When you reach the line containing "Viewport: 698px width, 462px" in the records below, start copying exactly, and stop once you have copied the line containing "Click The Numbing".

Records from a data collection
+ + + +
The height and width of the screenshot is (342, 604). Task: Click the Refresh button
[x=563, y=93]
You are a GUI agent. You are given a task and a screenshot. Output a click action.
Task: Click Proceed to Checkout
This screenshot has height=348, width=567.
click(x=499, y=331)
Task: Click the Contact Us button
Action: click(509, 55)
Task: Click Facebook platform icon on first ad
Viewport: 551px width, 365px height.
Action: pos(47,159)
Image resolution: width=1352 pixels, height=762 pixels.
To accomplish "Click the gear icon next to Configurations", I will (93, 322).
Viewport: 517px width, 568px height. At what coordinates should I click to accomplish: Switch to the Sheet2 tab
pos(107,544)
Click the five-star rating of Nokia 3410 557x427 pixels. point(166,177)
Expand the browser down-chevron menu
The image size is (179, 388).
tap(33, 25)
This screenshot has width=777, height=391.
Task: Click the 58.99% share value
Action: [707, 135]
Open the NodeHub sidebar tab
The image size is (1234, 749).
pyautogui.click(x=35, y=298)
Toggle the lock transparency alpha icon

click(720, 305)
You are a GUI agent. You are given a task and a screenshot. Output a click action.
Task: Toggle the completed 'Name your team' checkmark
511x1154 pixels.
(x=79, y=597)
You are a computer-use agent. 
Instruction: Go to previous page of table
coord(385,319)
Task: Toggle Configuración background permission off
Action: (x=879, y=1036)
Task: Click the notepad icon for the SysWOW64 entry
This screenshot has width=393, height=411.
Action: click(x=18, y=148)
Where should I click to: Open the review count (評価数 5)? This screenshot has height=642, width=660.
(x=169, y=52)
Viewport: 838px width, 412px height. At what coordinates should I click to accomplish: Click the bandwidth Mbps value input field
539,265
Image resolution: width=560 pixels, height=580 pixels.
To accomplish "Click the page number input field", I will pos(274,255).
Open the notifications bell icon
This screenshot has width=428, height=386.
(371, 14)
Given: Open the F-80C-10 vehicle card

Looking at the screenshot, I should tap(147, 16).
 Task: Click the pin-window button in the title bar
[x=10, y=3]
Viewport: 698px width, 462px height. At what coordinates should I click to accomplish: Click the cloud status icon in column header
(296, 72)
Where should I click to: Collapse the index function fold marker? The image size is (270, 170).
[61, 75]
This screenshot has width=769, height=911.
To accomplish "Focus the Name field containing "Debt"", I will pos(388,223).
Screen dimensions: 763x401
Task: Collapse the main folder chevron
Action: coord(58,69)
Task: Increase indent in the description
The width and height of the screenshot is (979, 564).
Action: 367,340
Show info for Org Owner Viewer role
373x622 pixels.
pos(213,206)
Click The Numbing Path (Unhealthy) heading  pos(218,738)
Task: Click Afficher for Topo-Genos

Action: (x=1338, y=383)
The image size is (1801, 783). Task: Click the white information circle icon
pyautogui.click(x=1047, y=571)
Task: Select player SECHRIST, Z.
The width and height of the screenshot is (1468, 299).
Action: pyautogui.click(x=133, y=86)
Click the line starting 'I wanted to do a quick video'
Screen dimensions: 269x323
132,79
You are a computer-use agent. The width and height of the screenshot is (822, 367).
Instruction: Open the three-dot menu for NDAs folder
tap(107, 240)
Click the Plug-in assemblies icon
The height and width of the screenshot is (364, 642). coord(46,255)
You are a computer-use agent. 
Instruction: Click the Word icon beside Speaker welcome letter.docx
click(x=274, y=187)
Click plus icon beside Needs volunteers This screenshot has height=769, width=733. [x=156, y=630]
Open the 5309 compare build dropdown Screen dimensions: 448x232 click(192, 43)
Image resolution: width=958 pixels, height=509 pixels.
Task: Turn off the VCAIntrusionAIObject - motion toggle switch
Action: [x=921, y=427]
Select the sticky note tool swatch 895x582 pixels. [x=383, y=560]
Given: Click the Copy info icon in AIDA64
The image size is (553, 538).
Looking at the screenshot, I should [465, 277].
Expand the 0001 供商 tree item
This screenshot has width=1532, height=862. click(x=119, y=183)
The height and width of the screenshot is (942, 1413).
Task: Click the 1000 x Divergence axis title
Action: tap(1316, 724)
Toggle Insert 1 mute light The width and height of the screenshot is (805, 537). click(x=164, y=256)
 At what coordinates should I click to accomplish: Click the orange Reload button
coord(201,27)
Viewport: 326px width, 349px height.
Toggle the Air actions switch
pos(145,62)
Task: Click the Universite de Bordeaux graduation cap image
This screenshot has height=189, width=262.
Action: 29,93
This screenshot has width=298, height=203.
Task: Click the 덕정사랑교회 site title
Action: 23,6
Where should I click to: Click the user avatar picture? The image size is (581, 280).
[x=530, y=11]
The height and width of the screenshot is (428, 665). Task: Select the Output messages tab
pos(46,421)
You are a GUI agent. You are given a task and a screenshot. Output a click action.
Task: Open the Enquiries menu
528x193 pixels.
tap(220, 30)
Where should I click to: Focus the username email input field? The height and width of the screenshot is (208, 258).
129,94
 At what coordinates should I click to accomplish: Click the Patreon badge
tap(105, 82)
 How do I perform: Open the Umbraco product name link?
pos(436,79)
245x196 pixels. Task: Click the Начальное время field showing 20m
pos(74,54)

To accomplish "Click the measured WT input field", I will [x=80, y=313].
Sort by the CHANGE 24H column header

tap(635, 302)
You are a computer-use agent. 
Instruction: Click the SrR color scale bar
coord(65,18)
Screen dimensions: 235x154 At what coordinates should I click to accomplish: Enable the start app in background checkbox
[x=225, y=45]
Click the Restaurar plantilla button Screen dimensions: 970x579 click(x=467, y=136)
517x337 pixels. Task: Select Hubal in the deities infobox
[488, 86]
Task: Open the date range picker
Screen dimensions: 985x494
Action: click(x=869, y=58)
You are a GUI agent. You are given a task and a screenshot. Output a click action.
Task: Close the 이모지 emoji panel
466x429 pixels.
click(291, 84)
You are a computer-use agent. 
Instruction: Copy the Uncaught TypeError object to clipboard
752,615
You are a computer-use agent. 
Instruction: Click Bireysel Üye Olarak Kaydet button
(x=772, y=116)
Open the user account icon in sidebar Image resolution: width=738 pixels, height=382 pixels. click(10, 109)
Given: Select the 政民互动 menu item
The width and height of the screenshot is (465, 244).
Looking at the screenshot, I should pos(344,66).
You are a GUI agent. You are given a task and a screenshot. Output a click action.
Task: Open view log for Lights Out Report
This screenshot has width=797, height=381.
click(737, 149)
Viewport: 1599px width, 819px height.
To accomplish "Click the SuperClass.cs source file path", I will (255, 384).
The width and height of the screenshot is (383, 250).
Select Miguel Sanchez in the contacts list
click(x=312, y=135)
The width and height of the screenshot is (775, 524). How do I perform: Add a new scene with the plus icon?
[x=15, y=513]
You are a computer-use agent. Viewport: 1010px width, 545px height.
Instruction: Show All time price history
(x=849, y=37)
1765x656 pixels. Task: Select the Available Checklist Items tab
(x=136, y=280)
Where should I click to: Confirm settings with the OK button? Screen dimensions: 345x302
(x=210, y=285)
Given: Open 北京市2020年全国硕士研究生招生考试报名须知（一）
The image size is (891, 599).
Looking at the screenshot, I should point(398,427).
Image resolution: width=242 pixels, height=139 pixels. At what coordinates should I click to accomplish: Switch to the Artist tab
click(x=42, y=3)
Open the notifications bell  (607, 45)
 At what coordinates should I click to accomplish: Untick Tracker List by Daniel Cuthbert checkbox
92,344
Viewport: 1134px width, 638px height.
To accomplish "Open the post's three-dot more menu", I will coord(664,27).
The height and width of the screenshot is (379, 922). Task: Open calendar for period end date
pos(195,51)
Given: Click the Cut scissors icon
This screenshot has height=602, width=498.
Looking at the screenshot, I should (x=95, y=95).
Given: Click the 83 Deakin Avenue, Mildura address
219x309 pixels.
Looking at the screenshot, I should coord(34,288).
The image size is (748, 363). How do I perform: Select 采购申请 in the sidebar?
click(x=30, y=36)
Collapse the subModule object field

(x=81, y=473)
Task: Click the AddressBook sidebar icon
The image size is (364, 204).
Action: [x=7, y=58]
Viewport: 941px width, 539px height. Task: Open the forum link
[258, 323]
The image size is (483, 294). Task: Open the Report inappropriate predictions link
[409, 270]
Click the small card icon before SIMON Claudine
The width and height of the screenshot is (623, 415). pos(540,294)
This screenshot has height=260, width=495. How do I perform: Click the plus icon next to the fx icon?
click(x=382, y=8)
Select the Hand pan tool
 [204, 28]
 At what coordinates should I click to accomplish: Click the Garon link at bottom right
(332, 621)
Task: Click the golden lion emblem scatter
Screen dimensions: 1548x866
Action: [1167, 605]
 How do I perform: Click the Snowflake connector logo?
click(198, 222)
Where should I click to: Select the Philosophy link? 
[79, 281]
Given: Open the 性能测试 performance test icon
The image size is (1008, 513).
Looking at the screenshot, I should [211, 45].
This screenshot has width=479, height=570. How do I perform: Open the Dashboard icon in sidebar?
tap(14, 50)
+ + + +
Solution for this task
Viewport: 698px width, 462px height. At what coordinates should I click to accomplish: Click the cloud status icon in column header
(296, 72)
Where should I click to: Collapse the index function fold marker? The image size is (270, 170).
[61, 75]
This screenshot has width=769, height=911.
To accomplish "Focus the Name field containing "Debt"", I will pos(388,223).
Screen dimensions: 763x401
Task: Collapse the main folder chevron
Action: coord(58,69)
Task: Increase indent in the description
The width and height of the screenshot is (979, 564).
Action: 367,340
Show info for Org Owner Viewer role
373x622 pixels.
pos(213,206)
Click The Numbing Path (Unhealthy) heading  pos(218,738)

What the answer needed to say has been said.